18. Since Chango's inception, it completed several offerings of Chango Common Shares and Chango Preferred Shares. In each case, Chango relied upon an exemption from the prospectus requirement in issuing Chango Common Shares and Chango Preferred Shares.

19. Immediately prior to Closing, 1,282,084 Chango Common Shares were reserved for issuance upon the exercise of options to acquire Chango Common Shares (Chango Options).
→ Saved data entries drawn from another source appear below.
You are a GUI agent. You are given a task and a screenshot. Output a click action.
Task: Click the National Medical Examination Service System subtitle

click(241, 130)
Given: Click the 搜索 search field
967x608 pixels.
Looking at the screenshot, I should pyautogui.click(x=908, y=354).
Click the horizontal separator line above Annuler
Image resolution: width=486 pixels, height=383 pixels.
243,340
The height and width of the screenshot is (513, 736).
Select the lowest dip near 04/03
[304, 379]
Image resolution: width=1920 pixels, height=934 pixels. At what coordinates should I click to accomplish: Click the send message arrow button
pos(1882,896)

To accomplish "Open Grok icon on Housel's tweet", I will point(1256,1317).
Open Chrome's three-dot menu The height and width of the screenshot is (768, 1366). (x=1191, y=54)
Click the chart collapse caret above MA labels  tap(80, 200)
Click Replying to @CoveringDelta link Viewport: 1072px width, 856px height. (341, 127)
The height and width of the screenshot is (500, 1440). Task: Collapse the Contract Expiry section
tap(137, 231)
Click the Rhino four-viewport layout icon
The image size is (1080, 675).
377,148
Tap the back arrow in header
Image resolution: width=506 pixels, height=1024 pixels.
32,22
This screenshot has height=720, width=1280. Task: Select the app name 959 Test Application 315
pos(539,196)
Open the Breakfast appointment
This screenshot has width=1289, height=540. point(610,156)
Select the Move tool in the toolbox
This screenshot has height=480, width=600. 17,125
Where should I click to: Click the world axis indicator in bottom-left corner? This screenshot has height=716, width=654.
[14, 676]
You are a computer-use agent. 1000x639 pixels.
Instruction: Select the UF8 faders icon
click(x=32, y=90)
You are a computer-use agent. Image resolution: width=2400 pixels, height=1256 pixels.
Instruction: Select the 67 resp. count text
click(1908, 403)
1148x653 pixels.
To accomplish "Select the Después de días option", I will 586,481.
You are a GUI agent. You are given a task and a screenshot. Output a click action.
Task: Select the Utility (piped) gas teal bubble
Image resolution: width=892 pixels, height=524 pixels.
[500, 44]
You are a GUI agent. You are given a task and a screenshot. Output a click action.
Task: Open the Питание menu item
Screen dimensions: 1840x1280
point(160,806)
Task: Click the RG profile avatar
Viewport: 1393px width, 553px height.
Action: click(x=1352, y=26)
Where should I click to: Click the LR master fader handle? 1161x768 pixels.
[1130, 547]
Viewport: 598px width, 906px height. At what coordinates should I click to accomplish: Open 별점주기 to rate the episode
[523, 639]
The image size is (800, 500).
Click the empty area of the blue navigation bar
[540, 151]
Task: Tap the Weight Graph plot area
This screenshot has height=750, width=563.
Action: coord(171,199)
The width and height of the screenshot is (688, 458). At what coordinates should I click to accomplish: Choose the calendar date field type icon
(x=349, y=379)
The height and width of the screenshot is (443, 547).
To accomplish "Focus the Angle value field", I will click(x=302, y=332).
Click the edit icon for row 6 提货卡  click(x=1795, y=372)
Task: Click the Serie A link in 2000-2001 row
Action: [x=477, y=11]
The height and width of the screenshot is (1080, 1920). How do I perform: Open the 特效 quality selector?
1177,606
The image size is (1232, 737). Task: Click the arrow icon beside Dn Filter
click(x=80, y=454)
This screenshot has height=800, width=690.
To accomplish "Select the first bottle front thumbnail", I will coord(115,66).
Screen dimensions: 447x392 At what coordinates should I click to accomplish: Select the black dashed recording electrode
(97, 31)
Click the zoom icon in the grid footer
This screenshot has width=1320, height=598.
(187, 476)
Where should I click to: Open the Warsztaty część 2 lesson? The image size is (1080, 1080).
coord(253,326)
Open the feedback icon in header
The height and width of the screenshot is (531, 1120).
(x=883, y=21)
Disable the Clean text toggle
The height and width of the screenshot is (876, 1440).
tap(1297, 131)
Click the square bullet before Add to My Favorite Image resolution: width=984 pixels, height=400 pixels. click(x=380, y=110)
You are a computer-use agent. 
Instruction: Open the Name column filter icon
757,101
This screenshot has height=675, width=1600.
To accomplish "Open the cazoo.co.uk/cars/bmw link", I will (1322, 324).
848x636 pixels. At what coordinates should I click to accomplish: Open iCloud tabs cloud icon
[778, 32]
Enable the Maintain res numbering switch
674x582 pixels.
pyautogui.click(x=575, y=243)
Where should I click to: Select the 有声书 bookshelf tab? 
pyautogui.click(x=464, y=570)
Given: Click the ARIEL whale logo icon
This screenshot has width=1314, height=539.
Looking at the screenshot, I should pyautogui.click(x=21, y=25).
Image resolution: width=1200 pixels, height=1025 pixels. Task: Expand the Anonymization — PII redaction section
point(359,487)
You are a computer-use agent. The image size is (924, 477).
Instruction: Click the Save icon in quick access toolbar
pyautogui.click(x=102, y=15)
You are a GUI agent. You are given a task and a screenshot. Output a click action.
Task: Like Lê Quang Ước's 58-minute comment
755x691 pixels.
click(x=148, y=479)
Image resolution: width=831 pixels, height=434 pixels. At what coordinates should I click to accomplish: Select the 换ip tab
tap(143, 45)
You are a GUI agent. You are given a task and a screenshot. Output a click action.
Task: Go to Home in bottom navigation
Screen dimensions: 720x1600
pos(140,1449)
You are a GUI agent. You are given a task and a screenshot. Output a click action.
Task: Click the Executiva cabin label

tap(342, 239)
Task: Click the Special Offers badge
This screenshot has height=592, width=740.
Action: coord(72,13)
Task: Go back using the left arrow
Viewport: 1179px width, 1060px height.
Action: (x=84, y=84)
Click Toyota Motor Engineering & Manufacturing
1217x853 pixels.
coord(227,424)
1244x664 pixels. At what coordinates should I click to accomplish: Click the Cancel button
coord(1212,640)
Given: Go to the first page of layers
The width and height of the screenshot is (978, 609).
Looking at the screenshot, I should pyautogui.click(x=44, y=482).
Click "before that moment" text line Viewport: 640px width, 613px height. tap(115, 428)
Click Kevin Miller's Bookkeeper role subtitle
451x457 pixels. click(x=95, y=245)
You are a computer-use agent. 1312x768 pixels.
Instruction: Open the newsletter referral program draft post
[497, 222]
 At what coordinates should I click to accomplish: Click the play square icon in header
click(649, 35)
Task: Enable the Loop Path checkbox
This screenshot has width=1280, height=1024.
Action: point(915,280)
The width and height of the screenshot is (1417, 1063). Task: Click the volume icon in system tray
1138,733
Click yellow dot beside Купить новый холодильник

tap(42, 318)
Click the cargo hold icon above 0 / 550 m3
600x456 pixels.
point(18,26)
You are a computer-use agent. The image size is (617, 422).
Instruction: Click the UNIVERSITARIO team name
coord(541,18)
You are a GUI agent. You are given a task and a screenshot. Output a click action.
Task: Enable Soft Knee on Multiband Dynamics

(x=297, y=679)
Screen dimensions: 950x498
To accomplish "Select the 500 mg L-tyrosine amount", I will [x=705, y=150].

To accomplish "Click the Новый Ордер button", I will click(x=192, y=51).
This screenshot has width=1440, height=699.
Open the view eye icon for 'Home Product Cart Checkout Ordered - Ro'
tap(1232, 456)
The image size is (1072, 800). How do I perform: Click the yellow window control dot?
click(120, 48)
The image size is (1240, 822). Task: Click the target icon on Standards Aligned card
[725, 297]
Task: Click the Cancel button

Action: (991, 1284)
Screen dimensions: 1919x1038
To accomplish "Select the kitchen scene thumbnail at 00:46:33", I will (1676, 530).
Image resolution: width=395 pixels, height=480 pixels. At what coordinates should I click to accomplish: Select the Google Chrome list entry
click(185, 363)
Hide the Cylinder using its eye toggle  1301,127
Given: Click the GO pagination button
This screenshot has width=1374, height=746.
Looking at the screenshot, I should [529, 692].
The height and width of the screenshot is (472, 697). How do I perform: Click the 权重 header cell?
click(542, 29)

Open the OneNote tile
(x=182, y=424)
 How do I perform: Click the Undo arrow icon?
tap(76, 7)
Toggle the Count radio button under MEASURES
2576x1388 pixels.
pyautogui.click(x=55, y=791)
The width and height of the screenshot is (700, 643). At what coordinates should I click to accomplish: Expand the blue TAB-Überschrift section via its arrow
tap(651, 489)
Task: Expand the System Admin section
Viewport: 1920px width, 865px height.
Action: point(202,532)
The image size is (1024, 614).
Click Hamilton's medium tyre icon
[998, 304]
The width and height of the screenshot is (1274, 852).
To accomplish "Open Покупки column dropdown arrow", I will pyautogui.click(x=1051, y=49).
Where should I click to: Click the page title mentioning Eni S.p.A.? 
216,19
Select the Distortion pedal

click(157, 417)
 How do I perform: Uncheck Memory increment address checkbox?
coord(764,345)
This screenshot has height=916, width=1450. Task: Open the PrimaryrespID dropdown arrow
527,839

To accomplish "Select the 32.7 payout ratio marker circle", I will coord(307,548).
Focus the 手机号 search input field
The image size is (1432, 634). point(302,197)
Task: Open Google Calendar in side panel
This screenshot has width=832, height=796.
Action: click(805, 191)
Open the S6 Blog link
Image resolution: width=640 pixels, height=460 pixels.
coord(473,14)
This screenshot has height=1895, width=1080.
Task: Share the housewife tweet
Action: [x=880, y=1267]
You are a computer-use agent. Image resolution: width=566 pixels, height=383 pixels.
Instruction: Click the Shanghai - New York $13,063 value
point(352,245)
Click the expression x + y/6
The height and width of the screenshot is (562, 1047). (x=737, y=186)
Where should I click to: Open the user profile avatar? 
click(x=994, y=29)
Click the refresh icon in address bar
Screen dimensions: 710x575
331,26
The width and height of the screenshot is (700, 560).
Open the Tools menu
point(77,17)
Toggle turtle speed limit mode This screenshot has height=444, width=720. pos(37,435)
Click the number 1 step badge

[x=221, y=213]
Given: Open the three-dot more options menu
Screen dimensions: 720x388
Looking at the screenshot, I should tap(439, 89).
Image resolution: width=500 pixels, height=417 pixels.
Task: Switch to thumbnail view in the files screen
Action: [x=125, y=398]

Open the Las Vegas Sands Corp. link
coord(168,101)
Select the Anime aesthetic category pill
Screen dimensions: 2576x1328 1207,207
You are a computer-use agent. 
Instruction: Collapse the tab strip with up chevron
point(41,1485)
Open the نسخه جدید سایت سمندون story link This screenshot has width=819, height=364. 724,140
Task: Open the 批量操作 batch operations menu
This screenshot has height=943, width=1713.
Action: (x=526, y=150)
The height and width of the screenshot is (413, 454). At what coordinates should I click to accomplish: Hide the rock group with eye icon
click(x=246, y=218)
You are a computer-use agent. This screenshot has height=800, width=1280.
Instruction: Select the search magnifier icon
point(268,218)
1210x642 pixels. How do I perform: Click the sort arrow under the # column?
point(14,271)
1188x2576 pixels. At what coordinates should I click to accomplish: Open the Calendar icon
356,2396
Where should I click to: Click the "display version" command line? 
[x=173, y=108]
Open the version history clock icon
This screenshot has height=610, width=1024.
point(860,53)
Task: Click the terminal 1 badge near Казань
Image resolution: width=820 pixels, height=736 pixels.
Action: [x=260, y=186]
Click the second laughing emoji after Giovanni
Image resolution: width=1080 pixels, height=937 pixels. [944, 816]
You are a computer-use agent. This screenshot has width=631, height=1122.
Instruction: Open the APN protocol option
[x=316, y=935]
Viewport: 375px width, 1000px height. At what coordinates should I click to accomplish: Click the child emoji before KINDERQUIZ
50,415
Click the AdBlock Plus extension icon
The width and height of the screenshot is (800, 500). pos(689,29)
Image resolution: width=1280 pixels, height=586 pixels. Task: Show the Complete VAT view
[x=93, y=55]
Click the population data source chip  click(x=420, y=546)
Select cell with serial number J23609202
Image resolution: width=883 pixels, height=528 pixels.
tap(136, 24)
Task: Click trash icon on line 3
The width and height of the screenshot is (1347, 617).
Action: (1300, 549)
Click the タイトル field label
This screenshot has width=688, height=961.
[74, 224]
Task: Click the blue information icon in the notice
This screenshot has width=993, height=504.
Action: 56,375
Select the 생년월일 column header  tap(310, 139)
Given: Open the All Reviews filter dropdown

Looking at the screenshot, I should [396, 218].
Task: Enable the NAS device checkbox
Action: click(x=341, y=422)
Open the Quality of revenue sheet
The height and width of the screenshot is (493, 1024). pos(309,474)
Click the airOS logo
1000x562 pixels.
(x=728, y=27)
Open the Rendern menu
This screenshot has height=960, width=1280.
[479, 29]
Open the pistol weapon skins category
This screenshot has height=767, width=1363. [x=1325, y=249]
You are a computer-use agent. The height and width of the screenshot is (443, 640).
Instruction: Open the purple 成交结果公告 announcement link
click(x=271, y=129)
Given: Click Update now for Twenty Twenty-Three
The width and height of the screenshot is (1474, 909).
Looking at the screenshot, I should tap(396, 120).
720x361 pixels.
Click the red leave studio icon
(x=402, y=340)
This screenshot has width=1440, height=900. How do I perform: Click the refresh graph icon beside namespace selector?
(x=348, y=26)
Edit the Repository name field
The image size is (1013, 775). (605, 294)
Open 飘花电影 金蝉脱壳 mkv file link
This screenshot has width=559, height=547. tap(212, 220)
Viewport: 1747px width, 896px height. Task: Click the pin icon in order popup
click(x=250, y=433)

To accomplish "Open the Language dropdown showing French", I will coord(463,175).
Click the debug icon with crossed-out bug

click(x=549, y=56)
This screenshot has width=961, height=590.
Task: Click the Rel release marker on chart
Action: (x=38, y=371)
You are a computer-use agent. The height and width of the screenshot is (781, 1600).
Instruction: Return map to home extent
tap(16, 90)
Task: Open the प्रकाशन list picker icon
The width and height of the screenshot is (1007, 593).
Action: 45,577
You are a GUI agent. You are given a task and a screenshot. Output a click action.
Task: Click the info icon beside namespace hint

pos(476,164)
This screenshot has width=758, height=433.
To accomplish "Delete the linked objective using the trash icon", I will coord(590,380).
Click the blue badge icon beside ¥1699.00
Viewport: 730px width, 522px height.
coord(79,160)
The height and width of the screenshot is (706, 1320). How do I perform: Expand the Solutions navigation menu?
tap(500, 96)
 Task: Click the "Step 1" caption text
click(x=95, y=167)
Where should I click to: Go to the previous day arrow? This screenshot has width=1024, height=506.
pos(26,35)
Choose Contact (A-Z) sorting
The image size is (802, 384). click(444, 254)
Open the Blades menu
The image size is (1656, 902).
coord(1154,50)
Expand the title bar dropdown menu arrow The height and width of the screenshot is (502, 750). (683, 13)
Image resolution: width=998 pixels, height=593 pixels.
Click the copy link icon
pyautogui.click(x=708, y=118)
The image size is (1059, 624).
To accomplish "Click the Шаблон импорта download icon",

Each holder of Chango Options was a former or current employee, director, advisor or consultant of Chango.

20. Immediately prior to Closing, 21,607 Chango Class B Preferred Shares were reserved for issuance upon the exercise of warrants to acquire Chango Class B Preferred Shares (Chango Warrants).

21. No securities of Chango were listed or quoted and no securities of RP Chango are listed or quoted on any stock exchange or marketplace (as such term is defined in National Instrument 21-101 -- Marketplace Operation) in Canada or elsewhere.

22. Immediately prior to Closing, the registered shareholders of Chango included residents of Ontario (35), Québec (4) and jurisdictions outside of Canada (12).

23. Immediately prior to Closing, the holders of Chango Options included residents of Ontario (54) and jurisdictions outside of Canada (26).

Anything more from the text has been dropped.